Deshalb wird es voraussichtlich zu einer »contested convention«, einer Kampfabstimmung, in einem zweiten Wahlgang kommen. Daran dürfen sich laut den Regularien der Partei dann die »Superdelegierten« beteiligen. Das sind mehrere Hundert altgediente Parteifunktionäre, mehrheitlich Sanders-Gegner, die ihm wahrscheinlich die Gefolgschaft entziehen und einen Gegenkandidaten küren würden.
Das Sanders-Team setzt deshalb dieser Tage aufs Ganze, um vielleicht doch noch auf eine absolute Mehrheit an Delegiertenstimmen zu kommen. Falls das nicht der Fall ist, stehen auf dem Parteitag im Juli die Zeichen auf Sturm, einige Sanders-Unterstützer haben bereits auch militanten Protest angekündigt.
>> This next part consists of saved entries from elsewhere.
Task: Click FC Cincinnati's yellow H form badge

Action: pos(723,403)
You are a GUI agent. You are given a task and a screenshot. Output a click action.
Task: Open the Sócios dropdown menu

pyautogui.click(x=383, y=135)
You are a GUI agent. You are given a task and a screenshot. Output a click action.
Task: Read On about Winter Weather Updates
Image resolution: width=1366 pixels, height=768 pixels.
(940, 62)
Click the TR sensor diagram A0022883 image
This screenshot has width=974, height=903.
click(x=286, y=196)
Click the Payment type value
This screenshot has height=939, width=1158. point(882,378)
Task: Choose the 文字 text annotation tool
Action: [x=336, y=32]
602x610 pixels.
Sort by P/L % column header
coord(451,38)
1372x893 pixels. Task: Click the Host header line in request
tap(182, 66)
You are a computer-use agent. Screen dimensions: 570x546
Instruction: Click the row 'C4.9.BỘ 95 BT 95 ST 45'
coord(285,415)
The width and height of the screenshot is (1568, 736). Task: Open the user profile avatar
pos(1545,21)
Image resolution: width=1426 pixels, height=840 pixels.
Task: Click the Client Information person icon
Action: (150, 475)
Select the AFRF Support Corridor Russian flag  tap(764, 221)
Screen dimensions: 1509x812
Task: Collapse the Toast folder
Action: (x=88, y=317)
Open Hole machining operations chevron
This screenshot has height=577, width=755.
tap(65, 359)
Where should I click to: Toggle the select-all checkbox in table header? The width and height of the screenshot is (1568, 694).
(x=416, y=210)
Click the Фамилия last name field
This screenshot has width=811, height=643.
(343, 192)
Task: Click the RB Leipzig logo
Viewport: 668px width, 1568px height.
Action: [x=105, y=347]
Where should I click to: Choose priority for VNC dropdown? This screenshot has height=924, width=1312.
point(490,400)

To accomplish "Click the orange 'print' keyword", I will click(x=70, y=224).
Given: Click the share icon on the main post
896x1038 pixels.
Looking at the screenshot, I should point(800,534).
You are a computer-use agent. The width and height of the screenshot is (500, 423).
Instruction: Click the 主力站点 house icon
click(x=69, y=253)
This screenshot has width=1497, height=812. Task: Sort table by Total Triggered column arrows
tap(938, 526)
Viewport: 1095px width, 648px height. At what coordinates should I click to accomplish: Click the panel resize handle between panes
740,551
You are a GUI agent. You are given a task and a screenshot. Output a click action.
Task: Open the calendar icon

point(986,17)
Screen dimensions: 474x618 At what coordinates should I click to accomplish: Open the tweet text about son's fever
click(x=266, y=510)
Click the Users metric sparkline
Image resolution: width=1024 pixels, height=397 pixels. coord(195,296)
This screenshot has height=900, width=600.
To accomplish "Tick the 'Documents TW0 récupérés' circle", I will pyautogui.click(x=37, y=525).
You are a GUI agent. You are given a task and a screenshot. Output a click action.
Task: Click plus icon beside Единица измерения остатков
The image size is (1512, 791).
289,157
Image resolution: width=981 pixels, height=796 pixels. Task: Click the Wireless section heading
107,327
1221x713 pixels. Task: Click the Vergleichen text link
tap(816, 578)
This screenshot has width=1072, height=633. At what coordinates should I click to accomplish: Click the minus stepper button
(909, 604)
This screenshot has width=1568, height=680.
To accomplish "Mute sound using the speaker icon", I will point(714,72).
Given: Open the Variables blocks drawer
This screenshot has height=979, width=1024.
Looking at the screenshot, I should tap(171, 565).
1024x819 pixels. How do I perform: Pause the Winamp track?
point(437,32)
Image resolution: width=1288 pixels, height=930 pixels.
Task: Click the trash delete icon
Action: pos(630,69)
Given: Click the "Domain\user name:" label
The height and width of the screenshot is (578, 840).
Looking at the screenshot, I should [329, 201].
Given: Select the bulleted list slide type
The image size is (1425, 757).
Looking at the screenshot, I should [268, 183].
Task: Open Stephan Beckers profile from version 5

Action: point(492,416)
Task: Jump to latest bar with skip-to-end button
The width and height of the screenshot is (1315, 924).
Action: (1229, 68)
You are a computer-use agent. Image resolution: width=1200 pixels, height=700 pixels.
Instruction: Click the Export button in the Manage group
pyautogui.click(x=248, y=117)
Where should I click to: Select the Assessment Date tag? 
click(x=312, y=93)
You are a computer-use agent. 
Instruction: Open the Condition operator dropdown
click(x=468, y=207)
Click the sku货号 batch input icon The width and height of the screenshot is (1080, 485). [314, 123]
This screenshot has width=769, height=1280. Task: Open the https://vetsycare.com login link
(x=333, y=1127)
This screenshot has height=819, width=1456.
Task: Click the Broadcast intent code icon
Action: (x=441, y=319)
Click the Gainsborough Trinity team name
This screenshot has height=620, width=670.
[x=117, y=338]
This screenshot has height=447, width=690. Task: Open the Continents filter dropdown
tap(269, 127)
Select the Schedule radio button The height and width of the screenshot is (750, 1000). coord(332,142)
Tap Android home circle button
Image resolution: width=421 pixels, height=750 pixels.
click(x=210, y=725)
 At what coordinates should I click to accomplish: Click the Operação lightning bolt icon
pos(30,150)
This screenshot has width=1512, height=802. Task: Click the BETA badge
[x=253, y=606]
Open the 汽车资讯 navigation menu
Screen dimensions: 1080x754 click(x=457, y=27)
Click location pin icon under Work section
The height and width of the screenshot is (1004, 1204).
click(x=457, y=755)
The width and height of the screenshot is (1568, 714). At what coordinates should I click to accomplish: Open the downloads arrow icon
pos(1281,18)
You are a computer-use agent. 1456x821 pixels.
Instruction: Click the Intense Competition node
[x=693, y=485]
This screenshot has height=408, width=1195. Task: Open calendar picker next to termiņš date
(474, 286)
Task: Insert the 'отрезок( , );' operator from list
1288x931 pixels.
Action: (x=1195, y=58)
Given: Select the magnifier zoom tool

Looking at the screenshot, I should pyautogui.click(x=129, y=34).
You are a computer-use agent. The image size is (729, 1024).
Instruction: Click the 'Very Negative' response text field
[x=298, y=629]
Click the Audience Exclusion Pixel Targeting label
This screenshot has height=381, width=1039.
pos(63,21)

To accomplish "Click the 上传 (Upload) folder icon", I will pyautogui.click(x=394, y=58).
Doch zunächst reagiert die Graswurzelarmee von Sanders auf das »Joementum« wie immer, wenn ihr Kandidat angegriffen wird: Mit verstärktem Aktivismus, die Freiwilligen lassen derzeit die Telefondrähte glühen. Am Montag Abend vermeldete Jack Califano, Leiter der Graswurzelkampagne von Sanders, in den letzten drei Tagen hätten Freiwillige mehr als drei Millionen Telefonanrufe getätigt, um zweifelnde Wähler in den Super-Tuesday-Staaten für Sanders zu gewinnen. Offenbar brach das automatische Anrufsystem der Kampagne zeitweise unter dem Freiwilligenansturm zusammen.